* _INSTRUCTIONS TO FOLLOW_: Could you continue the plot summary about the Bat and Old Man Fleming's mansion, picking up after its last sentence?

* _TEXT SEGMENT_:
Mysterious master criminal the Bat has just left the big city for the
countryside where he (she ?) wittnesses a bank robbery & follows the
culprit to Old Man Fleming's house - & Old Man Fleming is actually the man
whose bank was robbed (!). But Old Man Fleming is away for the summer & has
rented his enormous mansion to Hillary Van Gorder (Grayce Hampton) & her
maid Lizzie (Maude Eburne). So it's in the best of interests of both the
(unknown) bankrobber & the mysterious Bat who wants to get his hands on the
loot to scare off resolute Hillary - but she shows no interest in doing so
despite the Bat's scaretactics, & any number of suspicious characters
showing up at her doorstep: doctor VanRiess (Gustav von Seyfferitz), who urges
her to leave the mansion & clearly has an agenda besides healing patients,
the gardener Brooke (William Bakewell) her niece Dale (Una Merkel) brings to
the mansion - who of course soon turns out to be both the cashier blamed for
the bank robbery, and Dale's fiancé -, the clumsy caretaker (Spencer Charters)
who might - or might not - be as stupid as he looks, Old Man Fleming's son
Richard (Hugh Huntley), or even police detective Anderson (Chester Morris).
Soon, Dale finds out that the loot might be hidden in some hidden room
somewhere in the mansion (don't ask how she found that out), but Richard
Fleming, the only one who has blueprints of the building, refuses to hand them
over to Dale ... & for that he is soon shot by the Bat. Investigating this
murder, Anderson soon enocunters doc VanRiess having an unhealthy interest into
the blueprints - or what part of them the Bat failed to take - & accuses
him to have robbed the bank together with Old Man Fleming ... however as a
reward for his detective work, Anderson gets hit over the head by
VanRiess.

* _GIVEN ENTRIES_:
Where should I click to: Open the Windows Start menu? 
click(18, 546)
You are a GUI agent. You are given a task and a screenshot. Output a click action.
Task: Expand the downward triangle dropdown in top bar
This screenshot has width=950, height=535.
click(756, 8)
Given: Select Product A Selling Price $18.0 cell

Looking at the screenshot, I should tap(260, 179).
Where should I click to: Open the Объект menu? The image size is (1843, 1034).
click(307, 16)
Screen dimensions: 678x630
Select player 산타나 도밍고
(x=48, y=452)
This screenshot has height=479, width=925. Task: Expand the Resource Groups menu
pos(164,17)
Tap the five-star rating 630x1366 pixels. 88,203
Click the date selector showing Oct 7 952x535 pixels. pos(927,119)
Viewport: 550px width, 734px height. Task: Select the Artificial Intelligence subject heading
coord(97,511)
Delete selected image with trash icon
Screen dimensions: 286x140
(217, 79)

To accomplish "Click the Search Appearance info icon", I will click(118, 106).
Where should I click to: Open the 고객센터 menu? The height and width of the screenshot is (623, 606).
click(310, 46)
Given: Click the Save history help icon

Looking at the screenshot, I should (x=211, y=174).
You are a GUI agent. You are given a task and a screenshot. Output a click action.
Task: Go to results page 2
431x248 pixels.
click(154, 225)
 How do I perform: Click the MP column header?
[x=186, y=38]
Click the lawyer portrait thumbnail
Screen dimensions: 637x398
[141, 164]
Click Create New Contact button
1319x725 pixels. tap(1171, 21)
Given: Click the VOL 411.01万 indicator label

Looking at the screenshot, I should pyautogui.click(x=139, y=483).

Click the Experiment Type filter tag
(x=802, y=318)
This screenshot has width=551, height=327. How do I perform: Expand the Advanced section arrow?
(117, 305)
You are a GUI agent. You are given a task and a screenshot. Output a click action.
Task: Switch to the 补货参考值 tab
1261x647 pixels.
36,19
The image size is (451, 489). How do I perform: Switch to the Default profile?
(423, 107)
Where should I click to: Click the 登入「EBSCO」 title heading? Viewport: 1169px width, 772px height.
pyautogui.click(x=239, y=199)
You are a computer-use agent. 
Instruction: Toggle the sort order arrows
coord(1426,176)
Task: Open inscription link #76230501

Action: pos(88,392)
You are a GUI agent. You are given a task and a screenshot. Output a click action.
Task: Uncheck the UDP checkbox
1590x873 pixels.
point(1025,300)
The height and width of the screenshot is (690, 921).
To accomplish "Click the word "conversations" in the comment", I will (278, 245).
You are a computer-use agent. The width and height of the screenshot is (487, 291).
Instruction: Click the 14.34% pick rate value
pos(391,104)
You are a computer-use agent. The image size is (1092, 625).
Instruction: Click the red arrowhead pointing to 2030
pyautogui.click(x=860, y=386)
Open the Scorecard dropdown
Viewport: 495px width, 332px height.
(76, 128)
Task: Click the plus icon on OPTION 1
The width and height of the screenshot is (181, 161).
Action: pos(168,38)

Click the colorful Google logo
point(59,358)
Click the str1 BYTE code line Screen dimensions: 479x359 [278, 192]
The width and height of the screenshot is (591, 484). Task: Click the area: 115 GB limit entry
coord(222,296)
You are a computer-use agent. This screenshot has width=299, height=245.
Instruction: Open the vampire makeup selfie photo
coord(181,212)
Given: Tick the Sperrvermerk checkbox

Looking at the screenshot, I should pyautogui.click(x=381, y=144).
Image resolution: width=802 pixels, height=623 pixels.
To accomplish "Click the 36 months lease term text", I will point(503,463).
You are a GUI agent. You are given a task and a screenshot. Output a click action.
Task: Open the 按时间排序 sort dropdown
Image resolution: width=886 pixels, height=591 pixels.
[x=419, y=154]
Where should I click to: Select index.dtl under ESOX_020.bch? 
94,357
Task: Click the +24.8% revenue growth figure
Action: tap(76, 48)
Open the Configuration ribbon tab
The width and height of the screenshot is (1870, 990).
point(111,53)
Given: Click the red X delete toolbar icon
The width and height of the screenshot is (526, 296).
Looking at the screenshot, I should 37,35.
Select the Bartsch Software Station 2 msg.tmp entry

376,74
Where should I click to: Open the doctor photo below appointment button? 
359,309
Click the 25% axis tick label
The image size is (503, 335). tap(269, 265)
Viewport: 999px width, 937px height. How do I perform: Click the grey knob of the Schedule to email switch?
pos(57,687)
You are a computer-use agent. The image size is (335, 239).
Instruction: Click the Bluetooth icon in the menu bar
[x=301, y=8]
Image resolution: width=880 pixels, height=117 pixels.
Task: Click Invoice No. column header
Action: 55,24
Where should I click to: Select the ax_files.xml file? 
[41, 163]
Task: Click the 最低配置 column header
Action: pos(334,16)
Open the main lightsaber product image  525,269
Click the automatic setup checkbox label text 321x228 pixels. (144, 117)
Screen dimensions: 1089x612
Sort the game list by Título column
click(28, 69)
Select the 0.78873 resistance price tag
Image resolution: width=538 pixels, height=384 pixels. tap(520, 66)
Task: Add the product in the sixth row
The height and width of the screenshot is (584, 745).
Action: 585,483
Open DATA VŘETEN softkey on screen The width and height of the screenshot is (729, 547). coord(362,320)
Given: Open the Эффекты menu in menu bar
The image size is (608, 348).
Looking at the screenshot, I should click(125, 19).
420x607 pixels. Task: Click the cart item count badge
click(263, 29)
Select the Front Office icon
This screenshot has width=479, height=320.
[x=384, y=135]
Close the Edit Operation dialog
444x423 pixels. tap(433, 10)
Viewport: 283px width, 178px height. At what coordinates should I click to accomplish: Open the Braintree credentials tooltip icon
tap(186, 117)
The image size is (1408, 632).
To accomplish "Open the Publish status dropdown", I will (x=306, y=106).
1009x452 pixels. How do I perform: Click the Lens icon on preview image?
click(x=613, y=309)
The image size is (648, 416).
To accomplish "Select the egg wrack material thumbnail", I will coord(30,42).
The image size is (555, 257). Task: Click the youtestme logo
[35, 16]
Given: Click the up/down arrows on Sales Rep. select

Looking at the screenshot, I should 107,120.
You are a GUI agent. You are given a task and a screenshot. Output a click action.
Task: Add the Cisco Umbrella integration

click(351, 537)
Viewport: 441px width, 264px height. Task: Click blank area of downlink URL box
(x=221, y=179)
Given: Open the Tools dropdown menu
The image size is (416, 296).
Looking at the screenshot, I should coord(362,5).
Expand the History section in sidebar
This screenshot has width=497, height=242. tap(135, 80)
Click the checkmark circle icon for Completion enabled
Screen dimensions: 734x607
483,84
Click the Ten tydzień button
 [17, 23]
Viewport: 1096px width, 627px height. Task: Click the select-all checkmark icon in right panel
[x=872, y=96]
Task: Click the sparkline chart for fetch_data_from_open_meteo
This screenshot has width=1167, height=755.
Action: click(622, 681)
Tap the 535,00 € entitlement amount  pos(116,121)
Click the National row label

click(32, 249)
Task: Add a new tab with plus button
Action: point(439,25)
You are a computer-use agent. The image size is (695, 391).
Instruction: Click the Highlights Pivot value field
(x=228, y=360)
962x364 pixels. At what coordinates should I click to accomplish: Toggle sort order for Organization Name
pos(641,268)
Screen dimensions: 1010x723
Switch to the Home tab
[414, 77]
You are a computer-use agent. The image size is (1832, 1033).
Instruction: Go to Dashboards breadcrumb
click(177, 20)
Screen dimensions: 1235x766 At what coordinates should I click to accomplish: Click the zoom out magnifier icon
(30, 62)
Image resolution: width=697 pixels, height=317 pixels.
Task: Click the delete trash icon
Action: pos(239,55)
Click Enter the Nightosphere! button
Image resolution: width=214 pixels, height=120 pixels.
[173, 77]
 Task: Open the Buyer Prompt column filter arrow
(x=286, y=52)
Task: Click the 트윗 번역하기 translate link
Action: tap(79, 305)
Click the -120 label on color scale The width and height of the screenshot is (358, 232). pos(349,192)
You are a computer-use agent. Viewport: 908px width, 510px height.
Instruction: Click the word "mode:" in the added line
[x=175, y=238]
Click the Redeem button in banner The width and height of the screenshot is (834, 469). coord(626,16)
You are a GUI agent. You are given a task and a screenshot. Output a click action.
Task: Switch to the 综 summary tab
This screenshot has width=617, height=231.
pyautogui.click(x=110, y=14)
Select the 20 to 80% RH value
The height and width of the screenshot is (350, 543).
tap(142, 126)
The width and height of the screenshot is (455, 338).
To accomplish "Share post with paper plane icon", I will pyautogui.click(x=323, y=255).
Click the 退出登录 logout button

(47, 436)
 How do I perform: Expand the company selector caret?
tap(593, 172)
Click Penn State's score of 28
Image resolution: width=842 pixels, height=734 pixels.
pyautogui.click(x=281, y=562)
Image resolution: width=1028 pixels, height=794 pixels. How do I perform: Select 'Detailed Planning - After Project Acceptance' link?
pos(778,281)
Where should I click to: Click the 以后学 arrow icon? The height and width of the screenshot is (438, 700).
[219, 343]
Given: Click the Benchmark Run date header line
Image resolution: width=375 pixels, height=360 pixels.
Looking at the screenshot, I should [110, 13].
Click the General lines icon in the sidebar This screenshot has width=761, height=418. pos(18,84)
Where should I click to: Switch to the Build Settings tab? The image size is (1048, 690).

* _EXERCISE RESULT_:
Much confusion ensues when Dale actually finds the hidden room, but sees the
Bat kill another man & attacking her, too (she manages to escape), &
it's not made any better when incompetent private investigator Jones (Charles
Dow Clark) shows up to mess up everything even more.
Only a stranger, who shows up injured at the mansion's doorstep & whom
Anderson claims to be the Bat, can shed light on the proceedings. When he traps
the bat in his own trap & reveals him to be ... detective Anderson -
actually a fraud who has taken on Anderson's identity, with the stranger being
the real Anderson. But the Bat can make good an escape, until he steps into a
beartrap that timid maid Lizzie has naively laid out to catch the criminal ...
This movie is already the second version of the popular stageplay The Bat
by Avery Hopwood & Mary
Roberts Rinehart, the first one was madein 1926, also directed by
Roland West. The play is said to have been - along with Zorro
& The Shadow
- one of the key influences for Bob Kane's/DC-Comics' Batman.
The movie in itself, an early talkie example of the popular old dark
house-genre does have its nice touches, including some inspired modelwork
to create the illusion of the camera sweeping over a city & up & down
buildings, to create a sense of dynamics & depth - which is all limited to
the beginning of the movie though, before the main action in the old dark house
even begins (in a prologue that has only very little to do with the actual
story).
Once the film moves to the mansion however, despite some atmospheric shots,
the audience would be hard-pressed to find anything really inspiring though,
with a way too convoluted & over-populated mystery plot that seems to
change directions on a whim & throws any kind of criminalistic logic out of
the window ever so often, making the movie, along with it's solution, rather a
disappointment.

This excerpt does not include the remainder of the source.